* _EXERCISE GOAL_
From the first line to the last, return the data exactly as it stands.

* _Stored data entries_
---
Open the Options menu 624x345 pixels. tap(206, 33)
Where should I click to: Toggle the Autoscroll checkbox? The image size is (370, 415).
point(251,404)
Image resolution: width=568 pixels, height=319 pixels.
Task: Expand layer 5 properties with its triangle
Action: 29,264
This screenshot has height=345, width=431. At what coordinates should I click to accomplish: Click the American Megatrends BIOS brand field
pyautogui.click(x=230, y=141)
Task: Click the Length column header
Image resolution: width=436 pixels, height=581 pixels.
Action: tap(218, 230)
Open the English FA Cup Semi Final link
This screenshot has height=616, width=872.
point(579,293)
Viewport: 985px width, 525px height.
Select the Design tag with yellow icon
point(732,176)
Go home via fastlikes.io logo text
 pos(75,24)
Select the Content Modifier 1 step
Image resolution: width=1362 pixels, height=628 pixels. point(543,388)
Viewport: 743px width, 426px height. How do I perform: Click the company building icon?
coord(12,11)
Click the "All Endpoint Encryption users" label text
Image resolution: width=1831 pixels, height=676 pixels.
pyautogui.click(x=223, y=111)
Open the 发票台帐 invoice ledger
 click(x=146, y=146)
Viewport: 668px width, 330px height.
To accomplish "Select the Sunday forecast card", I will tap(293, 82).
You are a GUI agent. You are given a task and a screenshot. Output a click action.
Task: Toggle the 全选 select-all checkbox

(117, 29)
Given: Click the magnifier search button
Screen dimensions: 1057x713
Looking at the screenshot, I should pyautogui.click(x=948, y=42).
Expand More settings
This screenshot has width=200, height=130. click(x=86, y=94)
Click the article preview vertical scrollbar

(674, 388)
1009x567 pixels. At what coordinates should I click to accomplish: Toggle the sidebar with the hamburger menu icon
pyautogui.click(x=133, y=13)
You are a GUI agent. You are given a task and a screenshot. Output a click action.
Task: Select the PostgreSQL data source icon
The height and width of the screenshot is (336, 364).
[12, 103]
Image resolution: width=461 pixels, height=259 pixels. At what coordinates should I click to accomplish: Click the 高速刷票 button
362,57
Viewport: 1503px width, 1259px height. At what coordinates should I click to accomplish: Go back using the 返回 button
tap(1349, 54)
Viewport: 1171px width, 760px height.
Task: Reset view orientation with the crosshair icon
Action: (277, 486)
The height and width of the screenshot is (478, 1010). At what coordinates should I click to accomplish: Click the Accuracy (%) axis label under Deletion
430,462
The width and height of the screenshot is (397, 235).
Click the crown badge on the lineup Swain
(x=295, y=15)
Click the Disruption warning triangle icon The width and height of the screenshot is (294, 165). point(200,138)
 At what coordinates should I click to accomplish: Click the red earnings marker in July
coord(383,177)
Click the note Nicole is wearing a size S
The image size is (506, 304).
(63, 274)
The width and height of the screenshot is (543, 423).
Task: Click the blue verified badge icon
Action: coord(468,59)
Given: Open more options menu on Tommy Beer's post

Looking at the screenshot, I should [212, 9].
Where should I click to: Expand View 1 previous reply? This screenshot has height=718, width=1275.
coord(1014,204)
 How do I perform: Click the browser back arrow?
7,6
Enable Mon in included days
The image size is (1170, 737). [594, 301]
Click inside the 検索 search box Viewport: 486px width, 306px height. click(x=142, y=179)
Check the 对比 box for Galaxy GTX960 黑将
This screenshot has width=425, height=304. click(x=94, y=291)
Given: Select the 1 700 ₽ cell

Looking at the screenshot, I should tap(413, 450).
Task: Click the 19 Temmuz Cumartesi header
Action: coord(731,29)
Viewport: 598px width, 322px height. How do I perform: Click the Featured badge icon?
---
* _ANSWER SPACE_
Open the Options menu 624x345 pixels. tap(206, 33)
Where should I click to: Toggle the Autoscroll checkbox? The image size is (370, 415).
point(251,404)
Image resolution: width=568 pixels, height=319 pixels.
Task: Expand layer 5 properties with its triangle
Action: 29,264
This screenshot has height=345, width=431. At what coordinates should I click to accomplish: Click the American Megatrends BIOS brand field
pyautogui.click(x=230, y=141)
Task: Click the Length column header
Image resolution: width=436 pixels, height=581 pixels.
Action: tap(218, 230)
Open the English FA Cup Semi Final link
This screenshot has height=616, width=872.
point(579,293)
Viewport: 985px width, 525px height.
Select the Design tag with yellow icon
point(732,176)
Go home via fastlikes.io logo text
 pos(75,24)
Select the Content Modifier 1 step
Image resolution: width=1362 pixels, height=628 pixels. point(543,388)
Viewport: 743px width, 426px height. How do I perform: Click the company building icon?
coord(12,11)
Click the "All Endpoint Encryption users" label text
Image resolution: width=1831 pixels, height=676 pixels.
pyautogui.click(x=223, y=111)
Open the 发票台帐 invoice ledger
 click(x=146, y=146)
Viewport: 668px width, 330px height.
To accomplish "Select the Sunday forecast card", I will tap(293, 82).
You are a GUI agent. You are given a task and a screenshot. Output a click action.
Task: Toggle the 全选 select-all checkbox

(117, 29)
Given: Click the magnifier search button
Screen dimensions: 1057x713
Looking at the screenshot, I should pyautogui.click(x=948, y=42).
Expand More settings
This screenshot has width=200, height=130. click(x=86, y=94)
Click the article preview vertical scrollbar

(674, 388)
1009x567 pixels. At what coordinates should I click to accomplish: Toggle the sidebar with the hamburger menu icon
pyautogui.click(x=133, y=13)
You are a GUI agent. You are given a task and a screenshot. Output a click action.
Task: Select the PostgreSQL data source icon
The height and width of the screenshot is (336, 364).
[12, 103]
Image resolution: width=461 pixels, height=259 pixels. At what coordinates should I click to accomplish: Click the 高速刷票 button
362,57
Viewport: 1503px width, 1259px height. At what coordinates should I click to accomplish: Go back using the 返回 button
tap(1349, 54)
Viewport: 1171px width, 760px height.
Task: Reset view orientation with the crosshair icon
Action: (277, 486)
The height and width of the screenshot is (478, 1010). At what coordinates should I click to accomplish: Click the Accuracy (%) axis label under Deletion
430,462
The width and height of the screenshot is (397, 235).
Click the crown badge on the lineup Swain
(x=295, y=15)
Click the Disruption warning triangle icon The width and height of the screenshot is (294, 165). point(200,138)
 At what coordinates should I click to accomplish: Click the red earnings marker in July
coord(383,177)
Click the note Nicole is wearing a size S
The image size is (506, 304).
(63, 274)
The width and height of the screenshot is (543, 423).
Task: Click the blue verified badge icon
Action: coord(468,59)
Given: Open more options menu on Tommy Beer's post

Looking at the screenshot, I should [212, 9].
Where should I click to: Expand View 1 previous reply? This screenshot has height=718, width=1275.
coord(1014,204)
 How do I perform: Click the browser back arrow?
7,6
Enable Mon in included days
The image size is (1170, 737). [594, 301]
Click inside the 検索 search box Viewport: 486px width, 306px height. click(x=142, y=179)
Check the 对比 box for Galaxy GTX960 黑将
This screenshot has width=425, height=304. click(x=94, y=291)
Given: Select the 1 700 ₽ cell

Looking at the screenshot, I should tap(413, 450).
Task: Click the 19 Temmuz Cumartesi header
Action: coord(731,29)
Viewport: 598px width, 322px height. How do I perform: Click the Featured badge icon?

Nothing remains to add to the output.